Ratio

A ratio is the relation between two like numbers or two like values. A ratio may be written as a fraction (3/4), as a division expression (3÷4), or with a colon (3:4), or it can be stated as '3 to 4'. A ratio is simply a fraction. The ratio of the number a to the number b (b ≠ 0) is a/b.

The order of the terms of a ratio is important. For example, the ratio of the number of months with exactly 30 days to the number with exactly 31 days is  4/7, not 7/4.

Because a ratio can be regarded as a fraction, multiplying or dividing both terms of a ratio by the same number doesn’t change the value of the ratio. So, 1:4 = 2:8 = 4:16. To reduce a ratio to its lowest terms, simplify the ratio as you would a fraction.

Ratios often come up up in word problems. Suppose an auto manufacturer ships a total of 160 cars to two dealerships at a ratio of 3 to 5. This means that for every three cars that go to Dealer 1, five cars ship to Dealer 2. To determine how many cars each dealership receives, add the terms of the ratio, or 3 + 5, to get the total number of fractional parts each dealership will get: 3 + 5 = 8. The first dealership will receive 3/8 of 160 cars which equals 60. The second dealership receives of 5/8 160 cars which equals 100.

Proportion

A proportion is a relationship between two equal ratios. It may be written as the proportion sign :: or with an equal sign. So you can read 1:4 :: 2:8 as '1 is to 4 as 2 is to 8'.

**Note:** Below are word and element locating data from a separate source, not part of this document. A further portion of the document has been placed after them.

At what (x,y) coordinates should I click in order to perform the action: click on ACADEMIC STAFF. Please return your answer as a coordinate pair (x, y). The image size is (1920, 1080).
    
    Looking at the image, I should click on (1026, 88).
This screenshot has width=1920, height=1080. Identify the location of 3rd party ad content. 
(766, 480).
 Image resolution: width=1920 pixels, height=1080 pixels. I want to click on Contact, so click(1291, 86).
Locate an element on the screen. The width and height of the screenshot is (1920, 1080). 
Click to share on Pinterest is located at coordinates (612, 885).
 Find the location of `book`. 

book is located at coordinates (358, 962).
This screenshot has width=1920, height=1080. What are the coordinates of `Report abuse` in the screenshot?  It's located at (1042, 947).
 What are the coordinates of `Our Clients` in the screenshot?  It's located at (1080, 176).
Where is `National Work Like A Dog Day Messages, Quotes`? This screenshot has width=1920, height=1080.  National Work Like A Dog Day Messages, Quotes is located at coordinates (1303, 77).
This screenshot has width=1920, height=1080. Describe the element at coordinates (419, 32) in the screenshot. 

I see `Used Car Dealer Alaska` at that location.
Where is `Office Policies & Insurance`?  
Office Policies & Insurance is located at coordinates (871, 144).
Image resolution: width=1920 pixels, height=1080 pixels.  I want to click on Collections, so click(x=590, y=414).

So, a proportion is a statement that two ratios are equal; for example, 2/3 = 8/12 is a proportion. The first and last terms in a proportion are called the extremes, and the second and third terms are called the means. If you multiply the means together and multiply the extremes together and then compare the products, you find that the products are the same.

Anytime you know three terms of a proportion, you can find the missing term first by multiplying either the two means or the two extremes (depending on which are known) and then dividing the product by the remaining term. This is also known as cross-multiplying.

For example, to solve for n in the proportion 2/3 = n/12, cross multiply, obtaining 24 = 3n; then divide both sides by 3, to get n = 8.